A variety of neuroimaging techniques may be useful for the early diagnosis of neurodegenerative disorders, but one should first consider the goal. Early diagnosis may refer to the timely correct differentiation of a specific disease entity from other conditions that may mimic it in early stages, or it may refer to the early detection of central nervous system dysfunction, prior to the emergence of clinical symptoms. The latter application is more likely to be of interest in populations at increased risk of disease, and could be useful for identification of subjects to participate in trials of neuroprotective agents, or ultimately to try and halt disease progression once effective disease-modifying interventions have been identified.
Early differential diagnosis
Parkinsonism
In the case of PD, the two major diagnostic considerations are either conditions that produce tremor but are not associated with dopamine deficiency (i.e. essential tremor or dystonic tremor) or other conditions that result in an akinetic-rigid syndrome, such as multiple system atrophy (MSA) or progressive supranuclear palsy (PSP). Imaging with radiotracers that assess presynaptic dopamine function such as single photon emission computed tomography (SPECT) using the dopamine transporter (DAT) ligand [123I]FP-CIT (DaTscan) will reliably differentiate between PD and ET [2]. Several studies in which imaging was conducted as an outcome measure in patients thought to have early PD found that dopamine function (assessed using DAT SPECT or [18F]F-dopa PET) was preserved in approximately 15% of patients [3, 4]. This phenomenon, which has become known as Scans Without Evidence of Dopamine Deficiency (SWEDD) is now thought to mostly correlate with dystonic tremor [5]. Such subjects do not show evidence of disease progression on serial DAT studies [6], are not dependent upon dopaminergic medication [7] and careful examination reveals the clinical features to be distinct from PD [8, 9].

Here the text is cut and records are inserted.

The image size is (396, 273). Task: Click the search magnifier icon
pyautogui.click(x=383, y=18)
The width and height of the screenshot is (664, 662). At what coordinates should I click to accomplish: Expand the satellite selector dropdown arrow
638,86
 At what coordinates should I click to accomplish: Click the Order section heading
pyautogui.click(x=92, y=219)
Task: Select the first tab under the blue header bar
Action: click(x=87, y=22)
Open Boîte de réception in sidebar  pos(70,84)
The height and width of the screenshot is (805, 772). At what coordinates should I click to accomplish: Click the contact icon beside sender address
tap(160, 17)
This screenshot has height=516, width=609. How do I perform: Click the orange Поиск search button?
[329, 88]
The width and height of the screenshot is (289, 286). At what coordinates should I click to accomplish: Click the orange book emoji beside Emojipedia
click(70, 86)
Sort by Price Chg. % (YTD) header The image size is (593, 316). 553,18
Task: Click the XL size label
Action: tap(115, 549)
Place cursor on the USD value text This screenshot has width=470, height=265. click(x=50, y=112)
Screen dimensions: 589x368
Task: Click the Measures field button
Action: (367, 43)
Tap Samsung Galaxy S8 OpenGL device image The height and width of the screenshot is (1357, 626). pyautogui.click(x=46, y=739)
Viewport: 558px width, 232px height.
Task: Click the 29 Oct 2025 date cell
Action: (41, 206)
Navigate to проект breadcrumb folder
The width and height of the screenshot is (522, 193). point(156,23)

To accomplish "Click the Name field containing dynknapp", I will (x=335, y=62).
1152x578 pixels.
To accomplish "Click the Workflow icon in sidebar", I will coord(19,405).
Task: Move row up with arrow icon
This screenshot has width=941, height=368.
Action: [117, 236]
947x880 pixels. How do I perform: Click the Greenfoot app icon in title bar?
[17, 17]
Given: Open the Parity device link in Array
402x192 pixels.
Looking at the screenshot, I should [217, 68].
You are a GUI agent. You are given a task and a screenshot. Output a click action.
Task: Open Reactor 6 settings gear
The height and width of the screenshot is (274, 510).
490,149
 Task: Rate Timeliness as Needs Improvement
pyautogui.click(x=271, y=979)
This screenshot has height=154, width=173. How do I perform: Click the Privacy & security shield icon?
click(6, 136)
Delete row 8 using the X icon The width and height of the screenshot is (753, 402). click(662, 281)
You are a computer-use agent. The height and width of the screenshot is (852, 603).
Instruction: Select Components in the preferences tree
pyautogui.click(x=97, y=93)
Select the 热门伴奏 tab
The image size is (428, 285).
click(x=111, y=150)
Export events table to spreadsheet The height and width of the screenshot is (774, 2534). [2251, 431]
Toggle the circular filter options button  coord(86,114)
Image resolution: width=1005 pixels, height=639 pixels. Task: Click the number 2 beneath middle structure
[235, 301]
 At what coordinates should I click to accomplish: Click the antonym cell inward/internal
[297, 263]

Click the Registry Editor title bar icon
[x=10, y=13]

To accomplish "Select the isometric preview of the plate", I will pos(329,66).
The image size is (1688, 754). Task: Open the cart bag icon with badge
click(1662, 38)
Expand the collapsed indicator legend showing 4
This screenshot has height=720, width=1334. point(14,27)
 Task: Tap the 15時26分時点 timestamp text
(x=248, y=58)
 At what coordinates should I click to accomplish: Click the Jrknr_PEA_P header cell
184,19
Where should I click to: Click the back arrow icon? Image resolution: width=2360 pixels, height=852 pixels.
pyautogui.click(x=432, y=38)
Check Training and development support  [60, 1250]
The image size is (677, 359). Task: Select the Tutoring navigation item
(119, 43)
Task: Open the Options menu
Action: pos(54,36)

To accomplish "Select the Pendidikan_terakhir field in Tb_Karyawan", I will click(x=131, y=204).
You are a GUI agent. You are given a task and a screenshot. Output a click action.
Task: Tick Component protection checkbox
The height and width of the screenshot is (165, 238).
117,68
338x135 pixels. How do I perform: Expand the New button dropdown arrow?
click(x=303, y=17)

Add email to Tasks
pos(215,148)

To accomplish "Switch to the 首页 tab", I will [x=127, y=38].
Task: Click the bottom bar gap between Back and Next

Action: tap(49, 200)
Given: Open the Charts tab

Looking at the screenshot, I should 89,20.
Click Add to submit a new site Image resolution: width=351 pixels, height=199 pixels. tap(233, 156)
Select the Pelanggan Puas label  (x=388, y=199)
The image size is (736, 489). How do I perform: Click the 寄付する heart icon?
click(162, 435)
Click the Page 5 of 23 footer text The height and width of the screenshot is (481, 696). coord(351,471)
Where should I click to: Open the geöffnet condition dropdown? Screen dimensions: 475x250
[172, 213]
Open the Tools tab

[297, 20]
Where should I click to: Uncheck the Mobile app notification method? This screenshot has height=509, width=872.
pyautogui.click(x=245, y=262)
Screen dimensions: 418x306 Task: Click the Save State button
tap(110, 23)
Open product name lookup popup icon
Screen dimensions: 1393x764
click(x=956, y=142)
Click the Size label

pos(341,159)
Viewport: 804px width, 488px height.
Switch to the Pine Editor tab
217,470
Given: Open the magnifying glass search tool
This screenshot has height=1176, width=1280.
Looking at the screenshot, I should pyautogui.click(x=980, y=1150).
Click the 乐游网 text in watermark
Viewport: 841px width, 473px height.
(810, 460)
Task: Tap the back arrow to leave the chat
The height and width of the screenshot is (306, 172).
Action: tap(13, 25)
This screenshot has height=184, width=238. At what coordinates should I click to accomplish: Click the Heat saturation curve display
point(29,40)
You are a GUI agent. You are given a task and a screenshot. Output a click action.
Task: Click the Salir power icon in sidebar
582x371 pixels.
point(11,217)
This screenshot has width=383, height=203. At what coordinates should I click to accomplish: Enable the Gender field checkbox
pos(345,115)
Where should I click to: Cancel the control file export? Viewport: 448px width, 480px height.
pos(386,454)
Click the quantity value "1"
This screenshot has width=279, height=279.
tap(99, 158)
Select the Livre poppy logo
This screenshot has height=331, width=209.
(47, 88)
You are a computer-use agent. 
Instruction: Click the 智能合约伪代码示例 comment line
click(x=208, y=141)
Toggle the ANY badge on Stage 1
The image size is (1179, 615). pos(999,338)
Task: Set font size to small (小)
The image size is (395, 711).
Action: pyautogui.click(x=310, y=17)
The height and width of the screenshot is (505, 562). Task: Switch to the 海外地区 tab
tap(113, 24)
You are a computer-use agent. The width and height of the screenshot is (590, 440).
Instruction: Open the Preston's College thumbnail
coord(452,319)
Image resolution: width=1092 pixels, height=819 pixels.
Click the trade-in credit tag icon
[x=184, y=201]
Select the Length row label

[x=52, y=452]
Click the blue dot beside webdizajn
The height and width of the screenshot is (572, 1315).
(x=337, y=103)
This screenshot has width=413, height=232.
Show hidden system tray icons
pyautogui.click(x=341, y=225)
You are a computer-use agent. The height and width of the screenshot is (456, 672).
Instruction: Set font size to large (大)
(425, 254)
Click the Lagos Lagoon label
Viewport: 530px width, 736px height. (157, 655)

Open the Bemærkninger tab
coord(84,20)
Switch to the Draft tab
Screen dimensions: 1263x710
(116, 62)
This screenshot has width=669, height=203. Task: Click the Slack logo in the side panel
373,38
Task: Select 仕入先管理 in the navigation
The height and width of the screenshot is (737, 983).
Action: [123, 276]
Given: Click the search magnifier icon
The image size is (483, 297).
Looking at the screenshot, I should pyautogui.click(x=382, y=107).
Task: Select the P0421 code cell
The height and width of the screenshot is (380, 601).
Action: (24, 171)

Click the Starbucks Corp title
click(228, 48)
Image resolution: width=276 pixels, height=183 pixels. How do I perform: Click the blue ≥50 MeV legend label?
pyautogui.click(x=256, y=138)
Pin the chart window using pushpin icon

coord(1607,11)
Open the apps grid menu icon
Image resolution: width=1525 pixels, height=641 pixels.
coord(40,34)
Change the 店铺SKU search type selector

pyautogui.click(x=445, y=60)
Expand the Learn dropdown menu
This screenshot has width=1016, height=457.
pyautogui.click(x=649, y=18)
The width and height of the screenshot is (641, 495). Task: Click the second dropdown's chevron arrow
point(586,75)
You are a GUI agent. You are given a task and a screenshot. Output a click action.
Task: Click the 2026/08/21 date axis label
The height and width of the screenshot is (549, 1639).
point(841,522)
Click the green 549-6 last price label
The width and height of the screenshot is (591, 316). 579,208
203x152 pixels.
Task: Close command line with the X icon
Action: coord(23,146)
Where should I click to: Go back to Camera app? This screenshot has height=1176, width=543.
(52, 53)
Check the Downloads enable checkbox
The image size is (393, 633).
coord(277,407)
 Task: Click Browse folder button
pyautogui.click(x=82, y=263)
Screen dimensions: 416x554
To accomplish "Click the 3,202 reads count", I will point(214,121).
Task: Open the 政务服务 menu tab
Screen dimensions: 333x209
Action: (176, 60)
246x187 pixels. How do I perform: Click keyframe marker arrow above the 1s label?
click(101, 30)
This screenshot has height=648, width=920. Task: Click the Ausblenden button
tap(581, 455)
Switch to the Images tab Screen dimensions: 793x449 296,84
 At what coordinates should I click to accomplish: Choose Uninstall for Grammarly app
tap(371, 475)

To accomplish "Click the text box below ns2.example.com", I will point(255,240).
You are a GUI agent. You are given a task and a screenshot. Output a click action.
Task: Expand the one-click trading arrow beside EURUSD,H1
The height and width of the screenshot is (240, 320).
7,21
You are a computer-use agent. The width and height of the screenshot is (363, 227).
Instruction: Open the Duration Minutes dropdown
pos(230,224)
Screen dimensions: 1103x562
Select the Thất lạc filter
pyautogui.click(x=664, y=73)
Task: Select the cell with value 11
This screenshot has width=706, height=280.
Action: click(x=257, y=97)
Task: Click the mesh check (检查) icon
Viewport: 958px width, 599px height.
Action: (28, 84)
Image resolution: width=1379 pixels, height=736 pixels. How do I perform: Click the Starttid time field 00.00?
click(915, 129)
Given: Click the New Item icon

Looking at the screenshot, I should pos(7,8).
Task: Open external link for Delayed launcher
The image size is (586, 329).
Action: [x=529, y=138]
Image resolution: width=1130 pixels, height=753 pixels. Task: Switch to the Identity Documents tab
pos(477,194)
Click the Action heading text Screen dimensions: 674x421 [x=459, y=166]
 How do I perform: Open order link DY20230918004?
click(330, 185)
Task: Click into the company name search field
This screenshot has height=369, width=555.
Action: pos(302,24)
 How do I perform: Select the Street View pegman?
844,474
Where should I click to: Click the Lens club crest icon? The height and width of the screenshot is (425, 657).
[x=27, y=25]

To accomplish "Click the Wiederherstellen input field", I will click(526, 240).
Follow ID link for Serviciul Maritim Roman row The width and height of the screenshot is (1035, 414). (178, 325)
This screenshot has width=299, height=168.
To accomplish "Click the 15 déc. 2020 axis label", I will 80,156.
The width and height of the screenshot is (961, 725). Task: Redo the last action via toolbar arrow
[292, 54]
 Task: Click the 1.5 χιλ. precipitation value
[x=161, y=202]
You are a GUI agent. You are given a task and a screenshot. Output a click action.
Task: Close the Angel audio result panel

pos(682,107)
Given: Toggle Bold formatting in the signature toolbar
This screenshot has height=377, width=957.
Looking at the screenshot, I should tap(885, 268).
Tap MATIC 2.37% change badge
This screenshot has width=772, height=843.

The more challenging diagnostic consideration is the separation of PD from other akinetic-rigid syndromes. While PD shows a characteristic pattern of impaired dopaminergic function that is asymmetric and affects the posterior more than the anterior striatum [10], this pattern may also be seen in MSA [11] and is therefore insufficient on its own to reliably differentiate between the two conditions. However, MSA is typically associated with loss of dopamine receptors, which are preserved in PD. Thus the combination of pre- and post-synaptic abnormalities of dopamine transmission may help differentiate PD from the Parkinson-plus syndromes [11, 12]. Two other radiotracer approaches are worth considering for the differentiation of PD from other akinetic-rigid syndromes. PD is associated with a characteristic pattern of increased glucose metabolism in basal ganglia and cerebellum with concurrent reductions in multiple cortical regions, the so-called PD Related Pattern (PDRP)[13]. This pattern is not seen in MSA, PSP or other akinetic-rigid conditions such as corticobasal syndrome and the pattern of glucose metabolism can be used for diagnostic classification with a high degree of specificity [14, 15]. Finally, PD is frequently associated with autonomic dysfunction reflecting degeneration of sympathetic ganglia, whereas in MSA, the degeneration is predominantly central. Thus cardiac sympathetic imaging using [123I]MIBG (SPECT), or [11C]m- hydroxyephedrine or [18F]fluorodopamine (PET) is typically abnormal in PD, but preserved MSA and PSP [16–18], although the differentiation may not be entirely reliable [19].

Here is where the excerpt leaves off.